Supplied data
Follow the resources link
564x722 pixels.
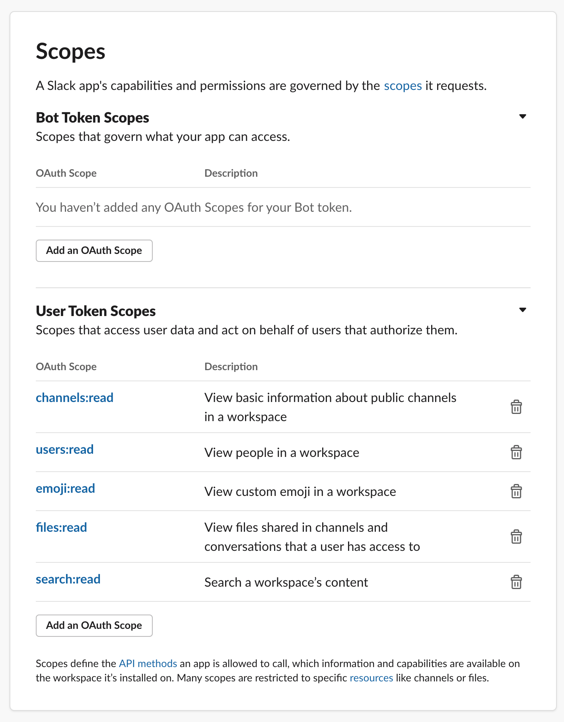click(x=371, y=678)
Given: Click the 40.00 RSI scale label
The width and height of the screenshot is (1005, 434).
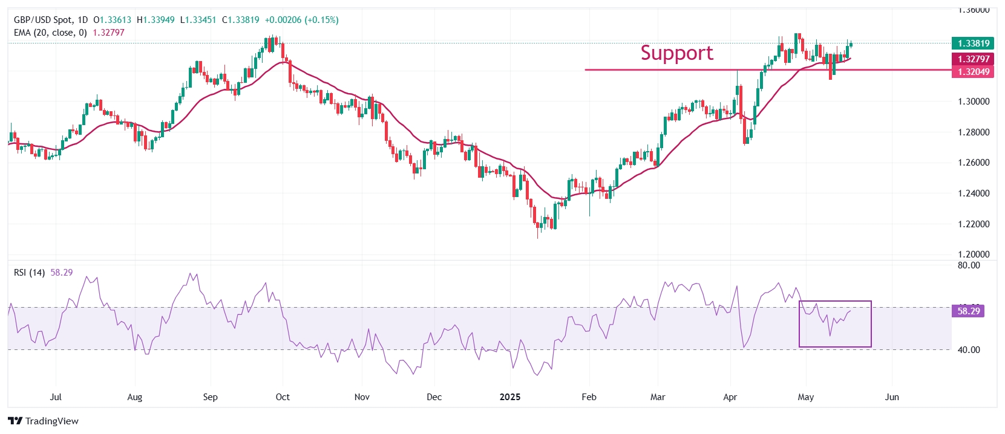Looking at the screenshot, I should click(x=969, y=350).
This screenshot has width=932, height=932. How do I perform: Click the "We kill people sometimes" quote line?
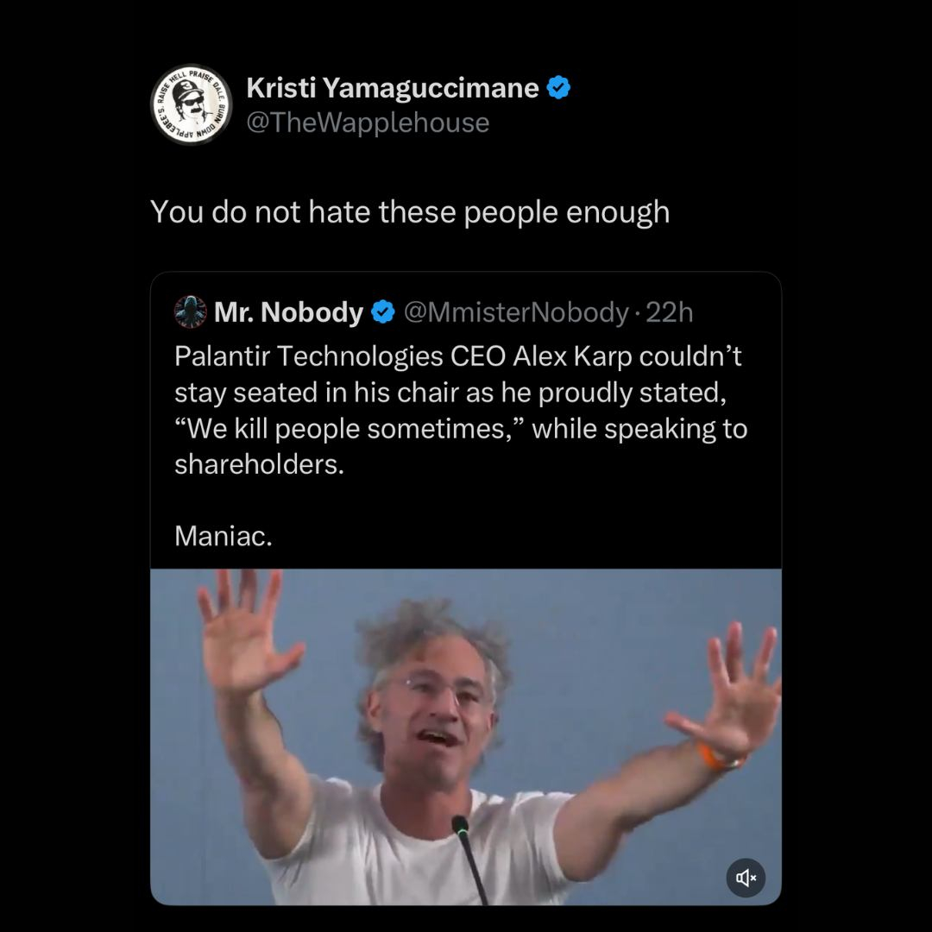click(461, 429)
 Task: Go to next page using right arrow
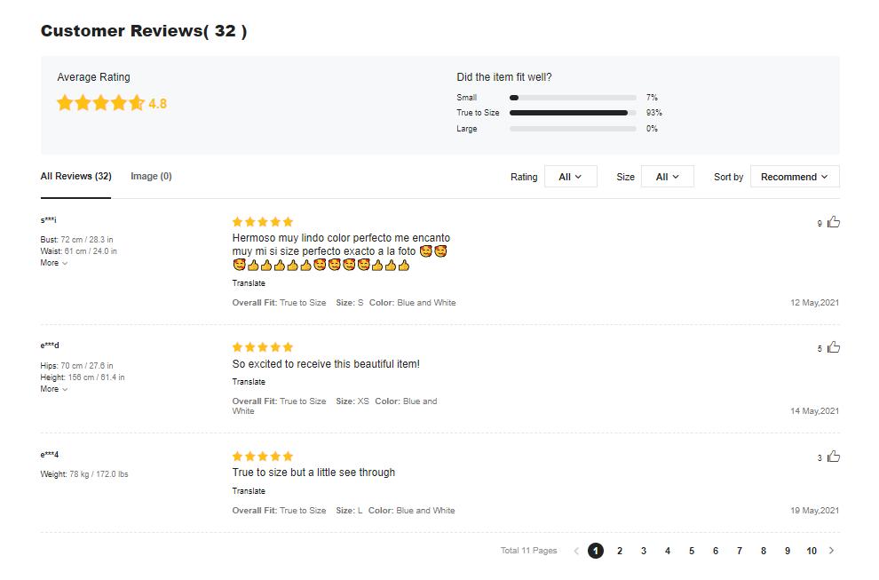coord(831,551)
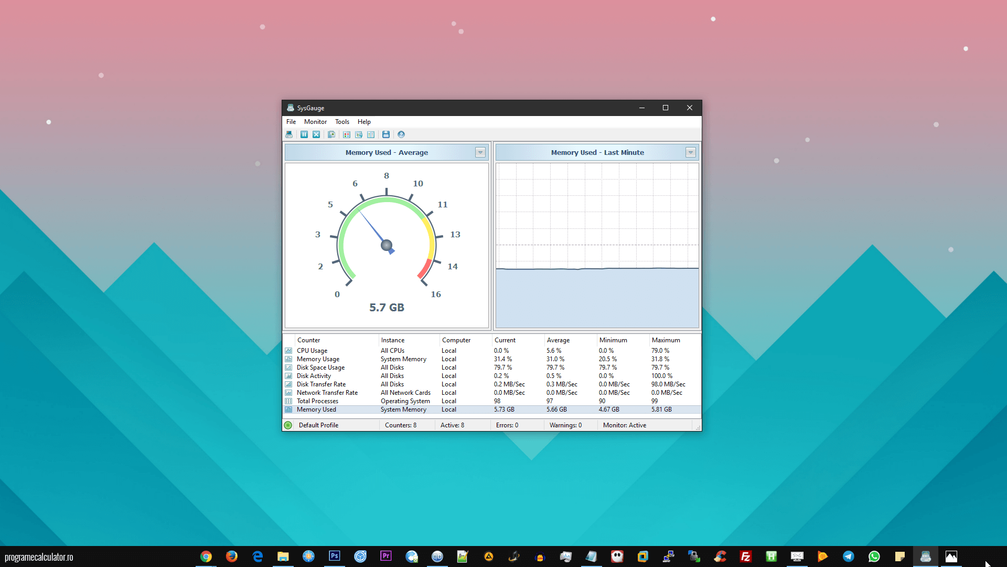
Task: Select the CPU Usage counter row
Action: coord(312,351)
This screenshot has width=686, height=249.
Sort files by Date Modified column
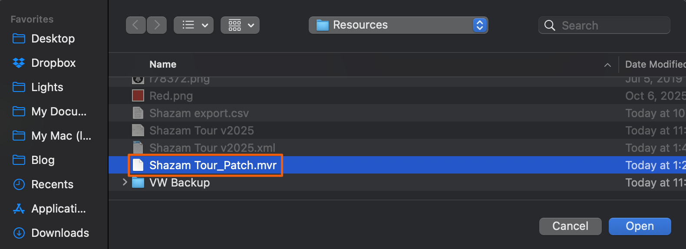click(654, 65)
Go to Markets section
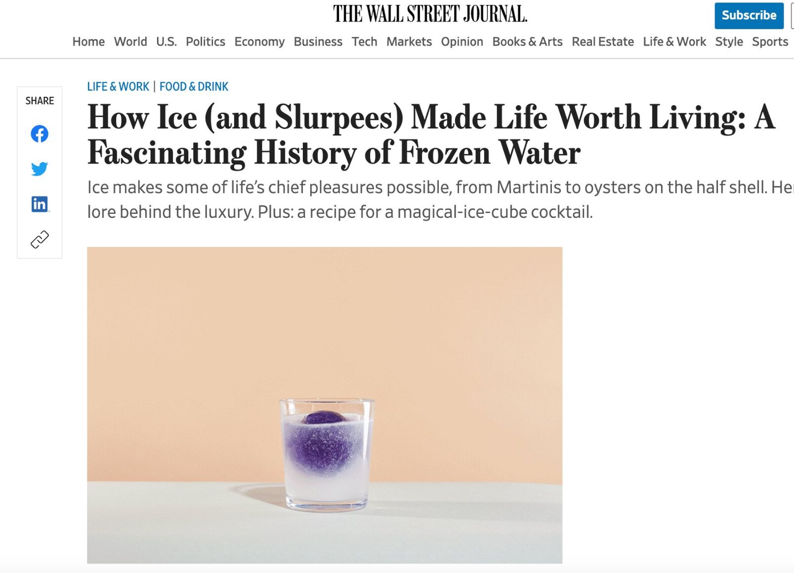The width and height of the screenshot is (794, 573). (409, 42)
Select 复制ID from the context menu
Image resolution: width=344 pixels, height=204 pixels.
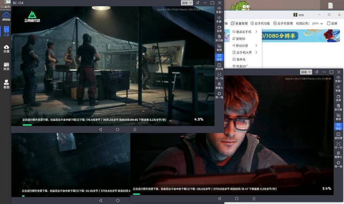click(240, 39)
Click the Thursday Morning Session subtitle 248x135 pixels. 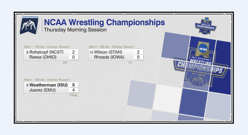click(x=75, y=30)
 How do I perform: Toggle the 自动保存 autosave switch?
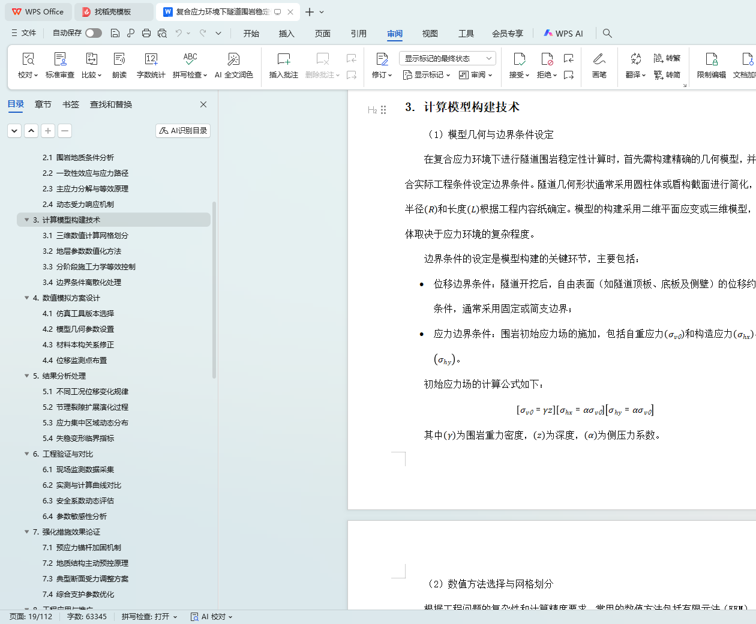click(94, 33)
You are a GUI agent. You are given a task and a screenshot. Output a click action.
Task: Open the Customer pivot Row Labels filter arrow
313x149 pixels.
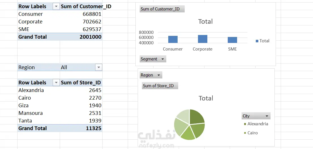click(x=56, y=6)
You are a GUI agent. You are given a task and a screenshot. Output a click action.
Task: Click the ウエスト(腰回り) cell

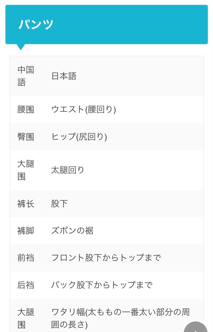[84, 110]
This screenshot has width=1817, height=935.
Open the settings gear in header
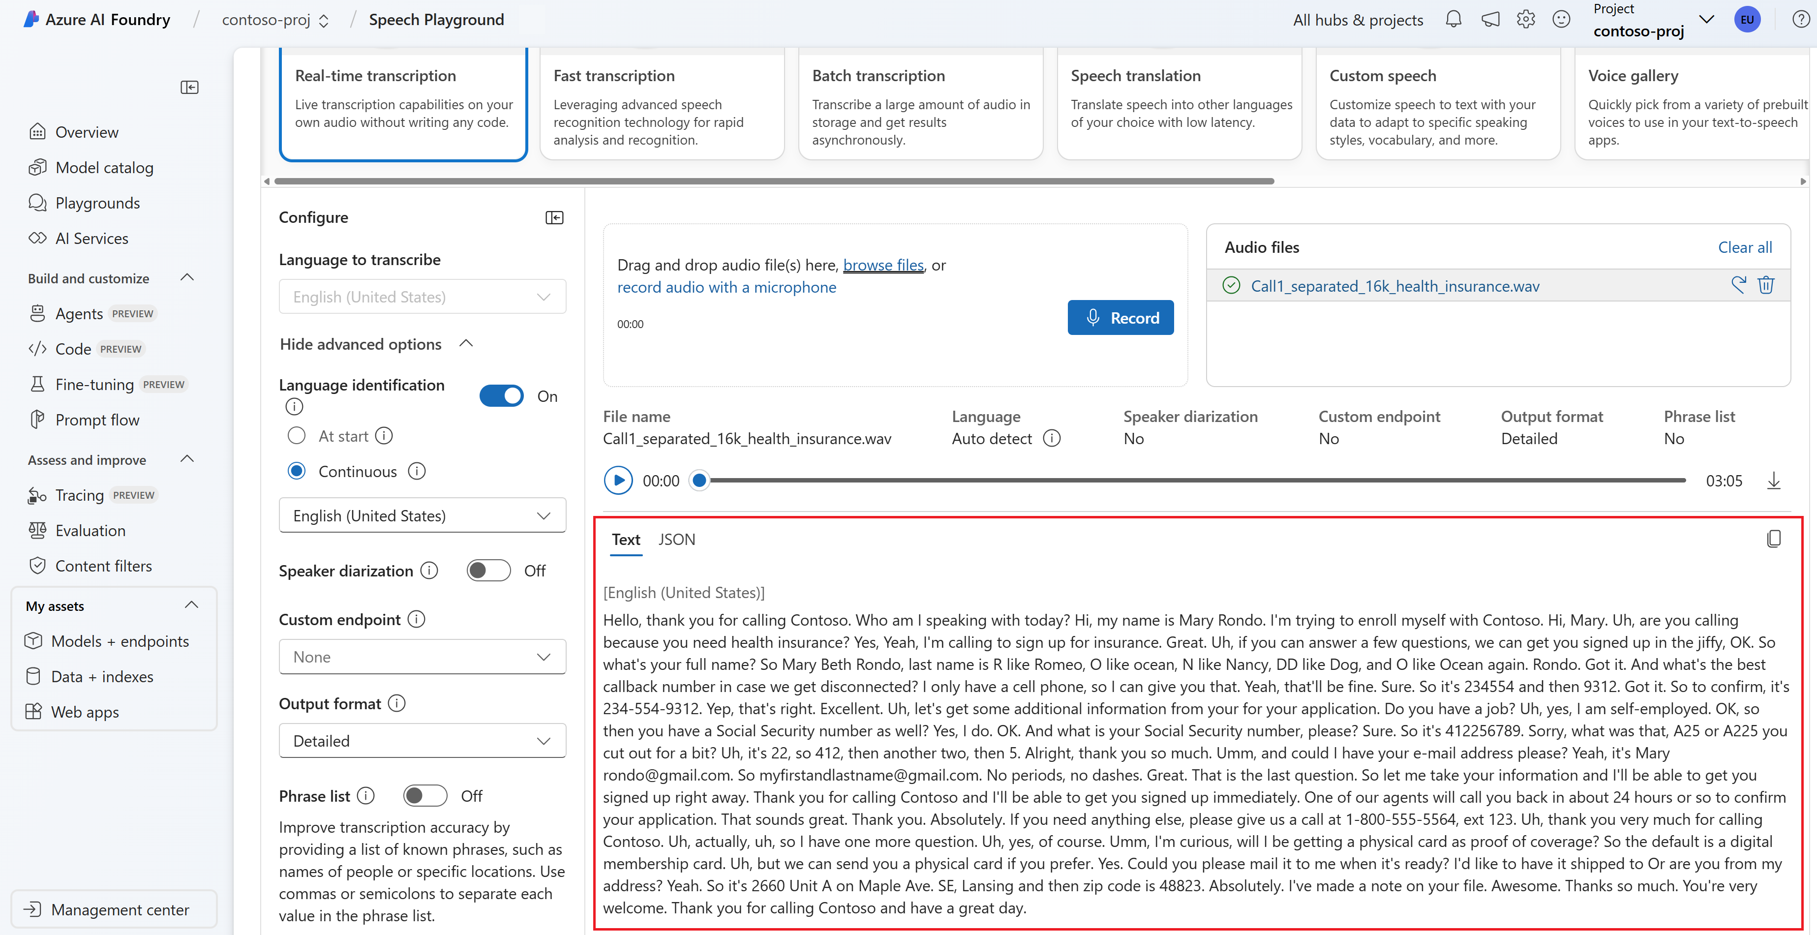tap(1525, 19)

Work to complete
Substitute "dropdown arrow" for "filter arrow" in the material from the line with "How do I perform: Toggle" up to and including the line with "click(x=56, y=6)", and write out only those lines with everything else unchanged. Leave the pictures out of your answer.

Task result
 How do I perform: Toggle the 自动保存 autosave switch?
click(94, 33)
You are a GUI agent. You are given a task and a screenshot. Output a click action.
Task: Open the Customer pivot Row Labels dropdown arrow
313x149 pixels.
click(x=56, y=6)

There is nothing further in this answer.